> Objective
Tally the lines in the records below that contain the word "Preview", and reply with the number alone.

> Listing
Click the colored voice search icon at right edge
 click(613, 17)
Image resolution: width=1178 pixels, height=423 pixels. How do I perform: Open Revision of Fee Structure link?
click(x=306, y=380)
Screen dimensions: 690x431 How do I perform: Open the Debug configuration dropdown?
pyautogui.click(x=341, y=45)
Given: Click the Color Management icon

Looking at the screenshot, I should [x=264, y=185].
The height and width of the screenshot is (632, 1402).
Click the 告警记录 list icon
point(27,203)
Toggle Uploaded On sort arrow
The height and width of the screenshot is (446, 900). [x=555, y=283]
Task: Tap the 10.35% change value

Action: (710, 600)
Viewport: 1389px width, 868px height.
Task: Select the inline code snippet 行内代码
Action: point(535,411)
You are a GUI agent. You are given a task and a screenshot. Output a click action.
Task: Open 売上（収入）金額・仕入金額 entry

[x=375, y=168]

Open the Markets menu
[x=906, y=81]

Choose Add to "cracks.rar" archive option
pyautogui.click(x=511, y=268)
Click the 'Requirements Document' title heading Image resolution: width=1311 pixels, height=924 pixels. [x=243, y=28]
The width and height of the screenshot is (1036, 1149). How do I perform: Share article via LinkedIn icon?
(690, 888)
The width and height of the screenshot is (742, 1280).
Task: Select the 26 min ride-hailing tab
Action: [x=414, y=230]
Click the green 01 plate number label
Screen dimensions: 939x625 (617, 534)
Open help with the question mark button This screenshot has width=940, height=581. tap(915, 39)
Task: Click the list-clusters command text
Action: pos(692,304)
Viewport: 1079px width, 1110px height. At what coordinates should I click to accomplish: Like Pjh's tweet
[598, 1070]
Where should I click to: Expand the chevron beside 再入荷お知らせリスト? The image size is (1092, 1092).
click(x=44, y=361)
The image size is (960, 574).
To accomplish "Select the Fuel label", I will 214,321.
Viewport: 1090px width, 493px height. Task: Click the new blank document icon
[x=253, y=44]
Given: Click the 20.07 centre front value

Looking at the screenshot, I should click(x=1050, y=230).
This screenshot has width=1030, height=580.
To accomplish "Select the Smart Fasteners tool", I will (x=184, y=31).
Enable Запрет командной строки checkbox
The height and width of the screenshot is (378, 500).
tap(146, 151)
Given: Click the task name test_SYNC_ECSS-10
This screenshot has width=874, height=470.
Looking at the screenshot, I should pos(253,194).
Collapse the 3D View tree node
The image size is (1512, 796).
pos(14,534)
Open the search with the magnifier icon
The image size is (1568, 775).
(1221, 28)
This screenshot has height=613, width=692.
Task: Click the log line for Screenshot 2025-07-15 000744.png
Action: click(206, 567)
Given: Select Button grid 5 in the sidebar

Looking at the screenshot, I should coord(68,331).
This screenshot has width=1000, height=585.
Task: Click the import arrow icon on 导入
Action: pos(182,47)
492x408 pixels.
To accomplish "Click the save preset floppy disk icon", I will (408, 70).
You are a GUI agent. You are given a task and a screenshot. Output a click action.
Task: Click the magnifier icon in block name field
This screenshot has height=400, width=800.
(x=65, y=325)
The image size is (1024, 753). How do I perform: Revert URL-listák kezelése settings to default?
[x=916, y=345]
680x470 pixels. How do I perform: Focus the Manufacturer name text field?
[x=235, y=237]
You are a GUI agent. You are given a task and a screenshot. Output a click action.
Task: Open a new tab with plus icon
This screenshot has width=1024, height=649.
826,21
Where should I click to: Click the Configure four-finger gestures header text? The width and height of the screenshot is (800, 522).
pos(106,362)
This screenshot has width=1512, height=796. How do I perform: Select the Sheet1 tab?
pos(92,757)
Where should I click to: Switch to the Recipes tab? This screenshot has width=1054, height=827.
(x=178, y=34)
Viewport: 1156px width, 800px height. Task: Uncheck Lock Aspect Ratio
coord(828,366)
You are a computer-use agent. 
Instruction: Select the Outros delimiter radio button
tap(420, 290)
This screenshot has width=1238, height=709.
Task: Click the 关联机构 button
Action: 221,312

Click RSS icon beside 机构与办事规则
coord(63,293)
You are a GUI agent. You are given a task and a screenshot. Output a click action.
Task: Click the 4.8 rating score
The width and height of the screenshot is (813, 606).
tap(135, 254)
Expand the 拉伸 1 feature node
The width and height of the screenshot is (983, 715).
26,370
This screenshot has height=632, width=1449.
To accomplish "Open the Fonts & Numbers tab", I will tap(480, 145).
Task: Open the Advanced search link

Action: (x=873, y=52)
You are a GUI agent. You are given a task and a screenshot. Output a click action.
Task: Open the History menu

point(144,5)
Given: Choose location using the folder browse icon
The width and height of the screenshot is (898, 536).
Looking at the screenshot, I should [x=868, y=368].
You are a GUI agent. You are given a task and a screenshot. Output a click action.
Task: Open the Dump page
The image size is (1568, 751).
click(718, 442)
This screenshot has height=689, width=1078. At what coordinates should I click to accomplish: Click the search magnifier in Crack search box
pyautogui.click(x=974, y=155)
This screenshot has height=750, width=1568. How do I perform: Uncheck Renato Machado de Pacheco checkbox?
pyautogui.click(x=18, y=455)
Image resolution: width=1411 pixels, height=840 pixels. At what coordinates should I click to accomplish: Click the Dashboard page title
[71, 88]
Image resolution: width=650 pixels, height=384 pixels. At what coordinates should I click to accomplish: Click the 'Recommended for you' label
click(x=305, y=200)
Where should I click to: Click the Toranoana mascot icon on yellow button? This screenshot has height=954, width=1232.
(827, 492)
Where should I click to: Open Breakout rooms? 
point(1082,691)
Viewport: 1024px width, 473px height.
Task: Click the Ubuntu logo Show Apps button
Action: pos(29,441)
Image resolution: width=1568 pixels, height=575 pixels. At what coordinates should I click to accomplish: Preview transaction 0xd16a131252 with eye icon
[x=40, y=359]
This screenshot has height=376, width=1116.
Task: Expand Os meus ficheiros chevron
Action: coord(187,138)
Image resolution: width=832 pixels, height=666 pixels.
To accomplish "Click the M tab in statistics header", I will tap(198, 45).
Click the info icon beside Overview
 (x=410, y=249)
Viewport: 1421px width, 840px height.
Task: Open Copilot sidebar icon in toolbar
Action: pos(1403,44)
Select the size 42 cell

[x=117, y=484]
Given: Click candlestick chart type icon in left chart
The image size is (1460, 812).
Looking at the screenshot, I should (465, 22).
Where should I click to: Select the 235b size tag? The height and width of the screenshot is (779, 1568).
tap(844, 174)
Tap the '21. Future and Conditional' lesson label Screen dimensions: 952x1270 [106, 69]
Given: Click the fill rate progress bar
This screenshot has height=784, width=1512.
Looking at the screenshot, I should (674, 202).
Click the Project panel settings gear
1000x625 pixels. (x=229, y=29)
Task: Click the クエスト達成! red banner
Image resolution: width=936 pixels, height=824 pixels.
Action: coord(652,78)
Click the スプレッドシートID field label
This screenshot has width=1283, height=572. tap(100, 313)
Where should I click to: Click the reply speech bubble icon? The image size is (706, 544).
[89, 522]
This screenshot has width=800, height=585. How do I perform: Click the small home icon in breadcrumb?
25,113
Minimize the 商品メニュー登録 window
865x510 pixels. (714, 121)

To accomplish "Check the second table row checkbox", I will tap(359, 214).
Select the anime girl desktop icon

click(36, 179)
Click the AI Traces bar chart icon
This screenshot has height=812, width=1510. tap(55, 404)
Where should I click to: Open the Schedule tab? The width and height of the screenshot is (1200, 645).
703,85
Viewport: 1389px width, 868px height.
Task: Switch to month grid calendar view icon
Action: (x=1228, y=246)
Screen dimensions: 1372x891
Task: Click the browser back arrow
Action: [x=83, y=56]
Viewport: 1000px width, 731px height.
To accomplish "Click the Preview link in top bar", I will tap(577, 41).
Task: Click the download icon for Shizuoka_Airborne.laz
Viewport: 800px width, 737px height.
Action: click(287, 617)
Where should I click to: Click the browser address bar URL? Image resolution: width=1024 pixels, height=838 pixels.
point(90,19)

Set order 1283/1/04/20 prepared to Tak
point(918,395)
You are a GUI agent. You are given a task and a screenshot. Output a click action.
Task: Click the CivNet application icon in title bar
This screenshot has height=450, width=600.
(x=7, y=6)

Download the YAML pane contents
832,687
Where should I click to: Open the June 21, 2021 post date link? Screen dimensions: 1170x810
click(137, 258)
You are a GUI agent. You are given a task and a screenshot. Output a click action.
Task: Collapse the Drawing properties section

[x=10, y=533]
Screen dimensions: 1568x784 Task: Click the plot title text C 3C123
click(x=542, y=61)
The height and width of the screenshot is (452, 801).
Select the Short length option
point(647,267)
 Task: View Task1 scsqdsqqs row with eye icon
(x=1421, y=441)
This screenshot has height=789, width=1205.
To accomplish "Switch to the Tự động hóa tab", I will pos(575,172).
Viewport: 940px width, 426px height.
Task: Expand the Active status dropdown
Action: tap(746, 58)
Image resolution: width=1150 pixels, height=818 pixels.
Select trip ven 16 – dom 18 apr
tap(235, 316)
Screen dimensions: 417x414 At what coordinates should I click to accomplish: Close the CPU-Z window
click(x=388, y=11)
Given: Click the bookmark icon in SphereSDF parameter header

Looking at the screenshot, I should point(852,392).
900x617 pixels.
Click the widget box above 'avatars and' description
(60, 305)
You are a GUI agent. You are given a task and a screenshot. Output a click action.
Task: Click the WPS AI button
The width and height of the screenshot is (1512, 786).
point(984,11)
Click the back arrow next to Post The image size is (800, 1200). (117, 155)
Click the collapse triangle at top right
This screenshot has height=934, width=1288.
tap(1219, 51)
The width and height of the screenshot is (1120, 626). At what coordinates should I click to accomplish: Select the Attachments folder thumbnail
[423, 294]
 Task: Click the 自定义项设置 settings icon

> Solution to this problem
2